• Fragmento de texto:
━━━━
El cerebro exclusivamente “masculino” no muestra, en su opinión, indicio alguno de visión mental y sus circuitos neuronales ligados a la empatía permanecen atrofiados. Pero esa deficiencia va acompañada de extraordinarias fortalezas intelectuales, como una asombrosa capacidad de concentración que le permite resolver complejos problemas matemáticos en cuestión de segundos. A pesar, pues, de su ceguera mental, el cerebro hipermasculino posee una sorprendente capacidad para la comprensión de los sistemas, ya sea del mercado de valores, del software o de la física cuántica.
El cerebro exclusivamente “femenino”, por su parte, destaca en los ámbitos de la empatía y de la comprensión de los pensamientos y sentimientos de los demás. Las personas que poseen esta pauta suelen ser excelentes profesionales de la enseñanza y el counseling, psicoterapeutas muy empáticos y capaces de conectar con el mundo interno de sus clientes. Pero quienes, por el contrario, presentan la pauta ultrafemenina tienen tantos problemas con la sistematización que son, por así decirlo, “ciegos a los sistemas”.
Baron-Cohen ha puesto a punto una prueba para determinar la capacidad de experimentar lo que otra persona pueda estar sintiendo. La prueba se llamó “CE” (es decir, “cociente empático”, no “inteligencia emocional” como suele conocérsela hoy en día en muchos idiomas) en la que, hablando en términos generales, la puntuación de las mujeres es más elevada que la de los hombres. Y también sucede lo mismo en otras medidas de la cognición social como la comprensión de lo que puede ser una “metedura de pata” social, la exactitud empática y la intuición de lo que otra persona podría estar pensando o sintiendo. Finalmente y, como ya hemos visto en el Capítulo 6, las mujeres también tienden a puntuar más alto que los hombres en la prueba de BaronCohen de leer los sentimientos de una persona a través de sus ojos.
━━━━
• Filas disponibles:
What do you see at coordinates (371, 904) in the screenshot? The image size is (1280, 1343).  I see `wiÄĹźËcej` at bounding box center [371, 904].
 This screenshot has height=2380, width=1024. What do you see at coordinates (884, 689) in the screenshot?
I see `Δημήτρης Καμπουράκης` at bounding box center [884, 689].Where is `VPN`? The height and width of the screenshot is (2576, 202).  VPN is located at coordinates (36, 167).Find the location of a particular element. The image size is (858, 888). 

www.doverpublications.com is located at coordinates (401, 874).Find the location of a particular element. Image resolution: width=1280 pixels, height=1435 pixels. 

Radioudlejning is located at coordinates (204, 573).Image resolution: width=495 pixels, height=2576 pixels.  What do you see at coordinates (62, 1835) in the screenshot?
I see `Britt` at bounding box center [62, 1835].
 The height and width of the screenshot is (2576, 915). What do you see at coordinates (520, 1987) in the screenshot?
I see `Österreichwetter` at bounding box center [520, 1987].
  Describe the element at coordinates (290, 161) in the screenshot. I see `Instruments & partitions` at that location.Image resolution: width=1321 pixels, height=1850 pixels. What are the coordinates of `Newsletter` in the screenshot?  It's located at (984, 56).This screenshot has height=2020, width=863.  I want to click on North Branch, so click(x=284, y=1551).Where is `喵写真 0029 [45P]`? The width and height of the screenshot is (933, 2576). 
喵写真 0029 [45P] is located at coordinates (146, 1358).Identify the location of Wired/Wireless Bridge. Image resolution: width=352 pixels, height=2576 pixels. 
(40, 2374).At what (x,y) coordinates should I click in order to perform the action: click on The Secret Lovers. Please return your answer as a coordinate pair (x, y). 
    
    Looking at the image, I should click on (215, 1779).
━━━━
• Tarea:
Continúa el texto sobre el cerebro masculino y el femenino a partir de su última oración. Las filas no intervienen en esto.

• Respuesta:
En lo que respecta al pensamiento sistémico, sin embargo, la balanza se inclina hacia el cerebro masculino. Como señala Baron-Cohen, el rendimiento masculino en las pruebas diseñadas para determinar la capacidad mecánica intuitiva y no perderse en sistemas complejos del tipo “¿Dónde está Wally?” (que requieren de una gran atención para detectar figuras inmersas en complejos dibujos) y para la búsqueda visual en general, los hombres puntúan, por término medio, más alto que las mujeres. Y también hay que decir que las pruebas obtenidas en estas pruebas por las mujeres que sufren de autismo son más elevadas que las de los hombres y peor que cualquier otro grupo en las pruebas que determinan la empatía.
Afirmar la existencia de un cerebro “masculino” y de un cerebro “femenino “resulta un tanto resbaladizo. No en vano el rector de la Harvard University se ha metido en un buen lío por sus comentarios insinuando que las mujeres parecen estar congénitamente peor dotadas que los hombres para el estudio de las ciencias duras. En este sentido, Baron-Cohen niega por igual cualquier intento de emplear su teoría para desalentar a las mujeres o a los hombres de estudiar ingeniería o de dedicarse a la psicoterapia, respectivamente. Según los descubrimientos realizados por Baron-Cohen, los cerebros de los hombres y el de las mujeres se hallan en un rango que los capacita por igual para la empatía como para pensar en sistemas. No olvidemos que muchas mujeres son grandes sistematizadoras y muchos hombres poseen una extraordinaria capacidad empática.
Quizás el cerebro de Temple Grandin sea lo que Baron-Cohen denominaría un cerebro “masculino”. En primer lugar, ha publicado más de trescientos artículos eruditos sobre ciencia animal. Experta puntera en el campo de la conducta animal, Grandin ha desarrollado el equipamiento empleado en la mitad de los sistemas de gestión de ganado de los Estados Unidos y posee una extraordinaria visión mental. Los sistemas de manipulación diseñados por ella evidencian una comprensión muy exacta del mundo animal cuya experiencia profesional le ha permitido mejorar la calidad de la vida de los animales domésticos de todo el mundo.